Le 2 décembre 2024, des clarifications supplémentaires ont été demandées au Défendeur concernant la Loi sur la signature électronique, et le Défendeur a soumis sa clarification le 23 décembre 2024. La réponse du demandeur à ces clarifications a été soumise le 25 décembre 2024.
Les arguments du demandeur
- Les arguments du demandeur sont divisés en deux. Son argument principal concerne la possibilité de signer un billet à ordre numériquement et de l'exécuter dans une voie désignée pour les billets conformément à la Loi sur l'exécution, 5727-1967 (ci-après : la Loi sur l'exécution) et au Règlement d'exécution. Selon elle, déjà dans la situation actuelle, ces projets de loi peuvent être échangés lors du Writ of Execution comme n'importe quel projet de loi ordinaire. Le second argument concerne la conduite de l'intimé, et ses décisions d'interdire l'exécution d'un acte signé électroniquement dans une procédure destinée à des billets à ordre, en déviation de l'autorité et conformément à des procédures qui ne sont pas publiées publiquement.
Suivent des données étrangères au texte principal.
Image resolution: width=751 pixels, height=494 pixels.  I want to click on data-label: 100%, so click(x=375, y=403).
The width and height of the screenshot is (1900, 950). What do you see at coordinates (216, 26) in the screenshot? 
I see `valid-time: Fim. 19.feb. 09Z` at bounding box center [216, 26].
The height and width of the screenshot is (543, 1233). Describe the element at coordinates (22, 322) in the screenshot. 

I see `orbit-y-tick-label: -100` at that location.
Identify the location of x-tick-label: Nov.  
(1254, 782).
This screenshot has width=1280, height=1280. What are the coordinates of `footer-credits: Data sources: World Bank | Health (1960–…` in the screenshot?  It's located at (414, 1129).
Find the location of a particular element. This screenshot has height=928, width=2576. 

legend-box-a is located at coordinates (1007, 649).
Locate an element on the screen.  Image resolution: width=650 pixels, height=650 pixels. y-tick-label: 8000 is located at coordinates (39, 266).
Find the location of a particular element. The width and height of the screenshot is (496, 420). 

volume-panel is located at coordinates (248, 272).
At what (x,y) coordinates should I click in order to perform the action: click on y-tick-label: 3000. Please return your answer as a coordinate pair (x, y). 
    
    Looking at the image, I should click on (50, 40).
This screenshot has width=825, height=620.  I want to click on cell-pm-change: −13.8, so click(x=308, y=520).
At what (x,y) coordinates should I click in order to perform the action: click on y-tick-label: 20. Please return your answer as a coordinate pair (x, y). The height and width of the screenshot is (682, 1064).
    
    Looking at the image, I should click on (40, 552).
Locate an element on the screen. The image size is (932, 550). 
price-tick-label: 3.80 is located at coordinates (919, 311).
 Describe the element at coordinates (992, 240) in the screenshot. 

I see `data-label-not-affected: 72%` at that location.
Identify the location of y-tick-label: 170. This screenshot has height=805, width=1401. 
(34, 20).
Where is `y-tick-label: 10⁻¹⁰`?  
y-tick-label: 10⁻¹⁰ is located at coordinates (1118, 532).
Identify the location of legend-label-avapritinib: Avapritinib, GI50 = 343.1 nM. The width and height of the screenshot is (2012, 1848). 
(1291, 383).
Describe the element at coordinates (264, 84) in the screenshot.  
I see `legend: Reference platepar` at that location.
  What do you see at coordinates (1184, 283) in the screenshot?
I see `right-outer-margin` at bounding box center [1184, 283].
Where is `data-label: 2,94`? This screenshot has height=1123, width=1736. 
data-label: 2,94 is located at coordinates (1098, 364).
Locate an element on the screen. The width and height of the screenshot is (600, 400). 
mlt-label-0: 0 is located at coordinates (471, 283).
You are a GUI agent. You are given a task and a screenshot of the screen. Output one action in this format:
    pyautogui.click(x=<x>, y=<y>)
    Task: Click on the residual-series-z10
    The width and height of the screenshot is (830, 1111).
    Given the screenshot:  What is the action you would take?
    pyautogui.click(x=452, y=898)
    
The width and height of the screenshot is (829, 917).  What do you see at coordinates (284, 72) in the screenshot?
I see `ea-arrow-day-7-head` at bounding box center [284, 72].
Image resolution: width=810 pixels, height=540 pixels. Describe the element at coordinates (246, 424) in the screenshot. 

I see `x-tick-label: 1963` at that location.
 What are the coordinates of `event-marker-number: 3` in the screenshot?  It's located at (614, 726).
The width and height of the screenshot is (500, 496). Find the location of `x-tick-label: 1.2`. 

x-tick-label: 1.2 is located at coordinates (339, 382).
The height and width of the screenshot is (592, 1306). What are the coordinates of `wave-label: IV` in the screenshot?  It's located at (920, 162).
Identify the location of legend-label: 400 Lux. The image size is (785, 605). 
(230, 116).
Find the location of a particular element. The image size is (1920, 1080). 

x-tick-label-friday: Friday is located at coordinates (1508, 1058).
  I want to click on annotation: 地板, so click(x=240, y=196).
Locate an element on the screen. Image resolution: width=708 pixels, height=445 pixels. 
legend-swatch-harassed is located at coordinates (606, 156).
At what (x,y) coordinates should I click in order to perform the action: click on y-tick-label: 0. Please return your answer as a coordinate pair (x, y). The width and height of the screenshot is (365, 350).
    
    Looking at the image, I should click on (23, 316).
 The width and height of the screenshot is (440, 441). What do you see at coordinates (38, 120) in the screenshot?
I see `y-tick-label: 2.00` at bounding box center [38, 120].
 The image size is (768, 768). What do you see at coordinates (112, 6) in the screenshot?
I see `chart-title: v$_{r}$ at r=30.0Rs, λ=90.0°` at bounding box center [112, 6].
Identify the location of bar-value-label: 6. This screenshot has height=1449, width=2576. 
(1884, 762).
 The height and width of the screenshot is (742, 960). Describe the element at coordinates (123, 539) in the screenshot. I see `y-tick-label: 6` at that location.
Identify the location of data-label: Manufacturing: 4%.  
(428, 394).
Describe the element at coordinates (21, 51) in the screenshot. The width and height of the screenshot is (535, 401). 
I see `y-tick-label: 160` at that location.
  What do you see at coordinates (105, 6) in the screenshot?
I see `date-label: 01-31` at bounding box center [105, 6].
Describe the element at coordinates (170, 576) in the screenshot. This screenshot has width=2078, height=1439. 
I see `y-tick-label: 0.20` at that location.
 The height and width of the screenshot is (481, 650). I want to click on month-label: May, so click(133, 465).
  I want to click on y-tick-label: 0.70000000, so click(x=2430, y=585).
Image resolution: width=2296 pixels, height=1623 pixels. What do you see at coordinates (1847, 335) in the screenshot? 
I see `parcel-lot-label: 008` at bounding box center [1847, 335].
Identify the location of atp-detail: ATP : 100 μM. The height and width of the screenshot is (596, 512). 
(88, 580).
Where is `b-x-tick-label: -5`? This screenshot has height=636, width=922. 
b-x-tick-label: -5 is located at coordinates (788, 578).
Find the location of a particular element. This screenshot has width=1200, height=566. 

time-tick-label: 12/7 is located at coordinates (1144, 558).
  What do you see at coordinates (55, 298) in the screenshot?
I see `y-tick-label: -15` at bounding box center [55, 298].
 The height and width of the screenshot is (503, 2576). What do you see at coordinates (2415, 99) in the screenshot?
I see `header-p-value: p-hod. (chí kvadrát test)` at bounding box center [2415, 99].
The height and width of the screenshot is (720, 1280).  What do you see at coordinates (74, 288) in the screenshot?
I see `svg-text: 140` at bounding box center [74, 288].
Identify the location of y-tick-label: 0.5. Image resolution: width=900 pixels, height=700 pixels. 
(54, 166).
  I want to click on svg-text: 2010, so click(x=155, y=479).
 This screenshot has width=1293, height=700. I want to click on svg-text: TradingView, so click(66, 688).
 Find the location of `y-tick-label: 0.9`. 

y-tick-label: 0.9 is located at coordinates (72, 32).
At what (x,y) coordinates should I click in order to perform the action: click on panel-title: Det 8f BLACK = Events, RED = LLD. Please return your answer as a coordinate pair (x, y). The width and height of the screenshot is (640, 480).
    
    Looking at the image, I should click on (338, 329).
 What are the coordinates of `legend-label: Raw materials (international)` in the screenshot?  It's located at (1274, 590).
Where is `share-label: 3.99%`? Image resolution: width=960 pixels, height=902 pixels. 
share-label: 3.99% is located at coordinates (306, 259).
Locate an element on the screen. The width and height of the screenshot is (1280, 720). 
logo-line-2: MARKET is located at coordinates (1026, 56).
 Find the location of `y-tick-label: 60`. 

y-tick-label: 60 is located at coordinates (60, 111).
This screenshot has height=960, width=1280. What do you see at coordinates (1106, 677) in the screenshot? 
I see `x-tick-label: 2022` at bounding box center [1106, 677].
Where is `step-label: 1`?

- Le demandeur souligne que la loi sur la signature électronique stipule que l'admissibilité d'une signature ne sera pas refusée simplement parce qu'elle est électronique dans des circonstances où les objectifs de l'exigence de signature en vertu de cette législation sont remplis. Il précise également qu'il n'existe aucune exception spécifique ni arrangement dans la loi sur la signature électronique en lien avec les billets de banque. Ainsi, une signature électronique répond à l'exigence de signature fixée dans l'Ordonnance sur les billets, et nous traitons un billet à toutes fins pratiques, qui peut être effectué dans une procédure destinée aux billets de banque auprès des bureaux d'exécution.
Le demandeur a détaillé les objectifs sous-jacents à l'exigence de signature dans les billets à ordre, et a expliqué que ceux-ci sont cohérents avec l'essence de la signature numérique. Elle a abordé la distinction à faire entre la classification d'un document comme un billet à ordre, puisqu'il est signé numériquement, et les arguments de la défense pouvant découler à ce sujet, et a évoqué la possibilité d'identifier le signataire ainsi que la possibilité de falsifier une signature électronique.
- En ce qui concerne la dimension physique de la note, qui constitue une raison centrale de la position du Défendeur, le demandeur a précisé que la Loi sur le décompte des chèques, l'Appel au Comité - 2016 (ci-après : la Loi sur le Traitement des Chèques), a longtemps reconnu que la sortie informatisée d'un chèque remplace une note. Elle a précisé que même lorsqu'un projet de loi est signé électroniquement, cela ne nie pas sa dimension physique, mais plutôt que sa signature est électronique. La requérante a également noté que l'Ordonnance sur les billets ne requiert pas explicitement la possession physique du billet, et a également mentionné l'interprétation du terme « écrit » dans la Loi sur l'interprétation, 5741-1981, d'une manière qui autorise, selon elle, une signature électronique également.
La requérante a souligné que l'intimée avait également précisé que la question de la signature numérique sur les billets est actuellement examinée positivement, et qu'il n'y avait donc aucune raison de rejeter son appel.